— What the task requires —
Go over the data and keep only the lines that include "icon".

— Records shown —

[Start of Attachment]

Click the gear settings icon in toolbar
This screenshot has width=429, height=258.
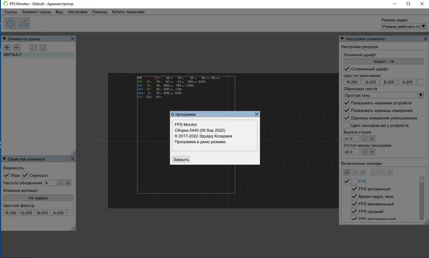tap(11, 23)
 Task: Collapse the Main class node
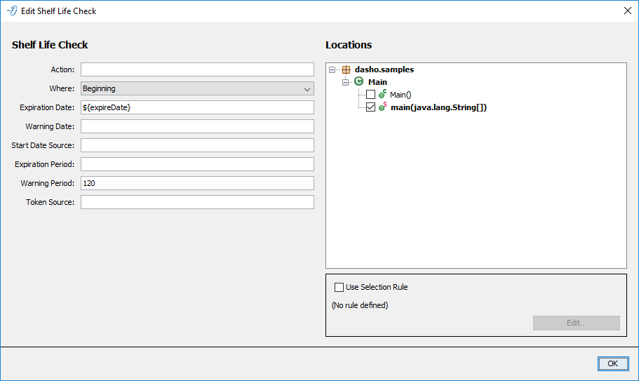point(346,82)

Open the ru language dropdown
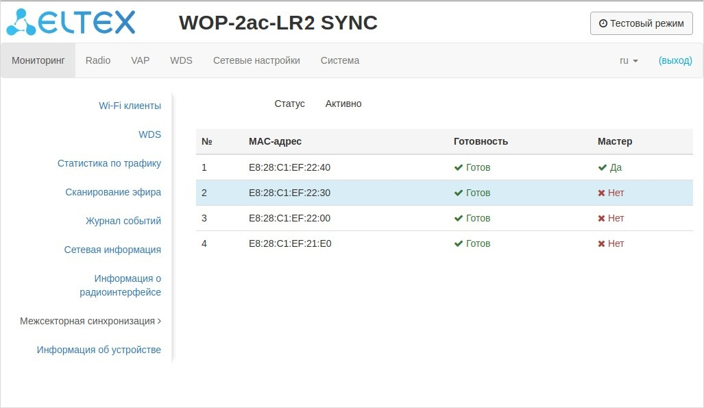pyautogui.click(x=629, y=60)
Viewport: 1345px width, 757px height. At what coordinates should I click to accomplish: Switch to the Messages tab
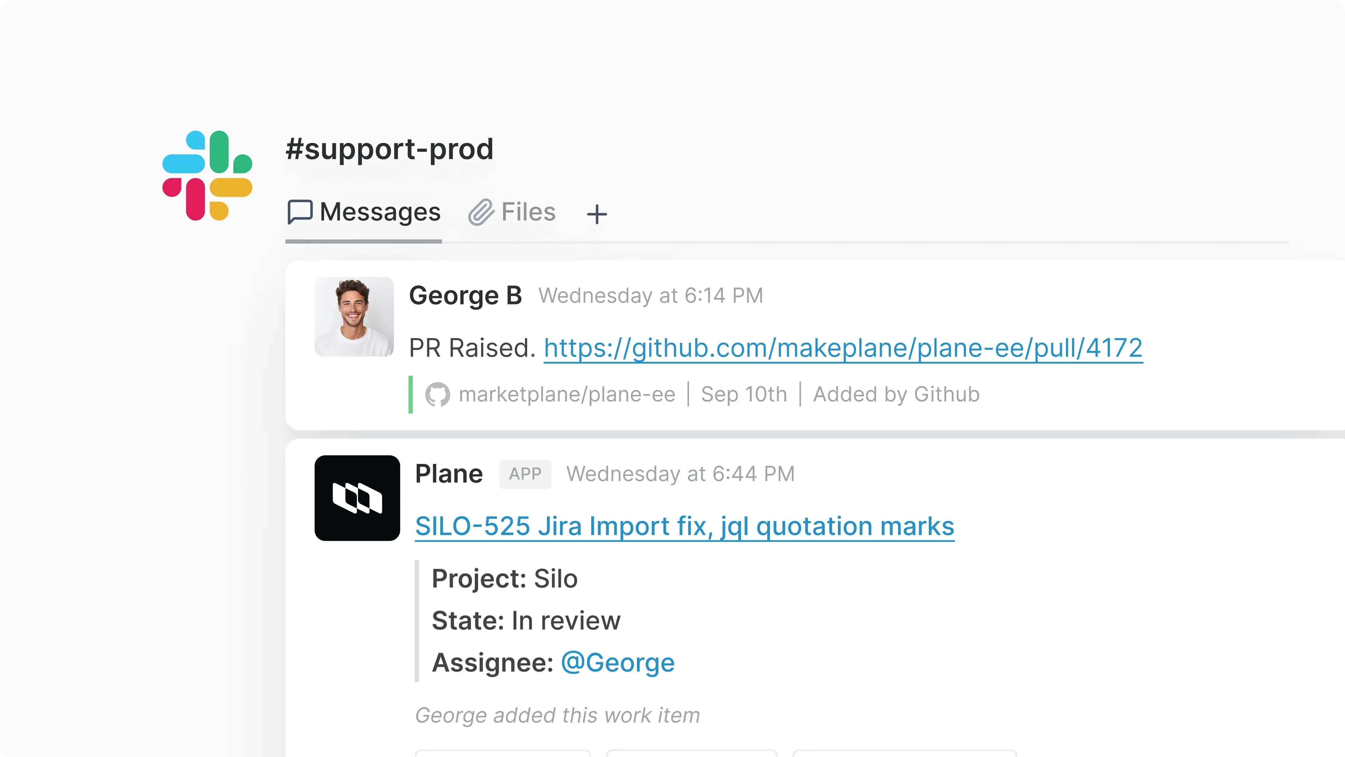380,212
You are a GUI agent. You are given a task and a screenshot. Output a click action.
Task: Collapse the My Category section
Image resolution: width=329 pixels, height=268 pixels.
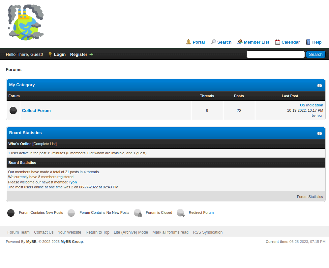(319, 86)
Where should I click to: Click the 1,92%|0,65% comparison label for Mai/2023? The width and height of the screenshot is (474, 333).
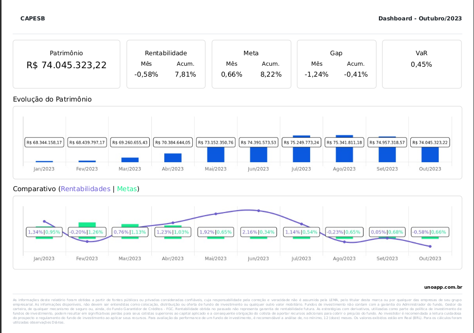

[End of Attachment]
[Start of Attachment]

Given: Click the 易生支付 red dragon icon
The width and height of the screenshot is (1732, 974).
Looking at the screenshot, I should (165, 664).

[End of Attachment]

— Written reply —
Click the gear settings icon in toolbar
Given: Click the 易生支付 red dragon icon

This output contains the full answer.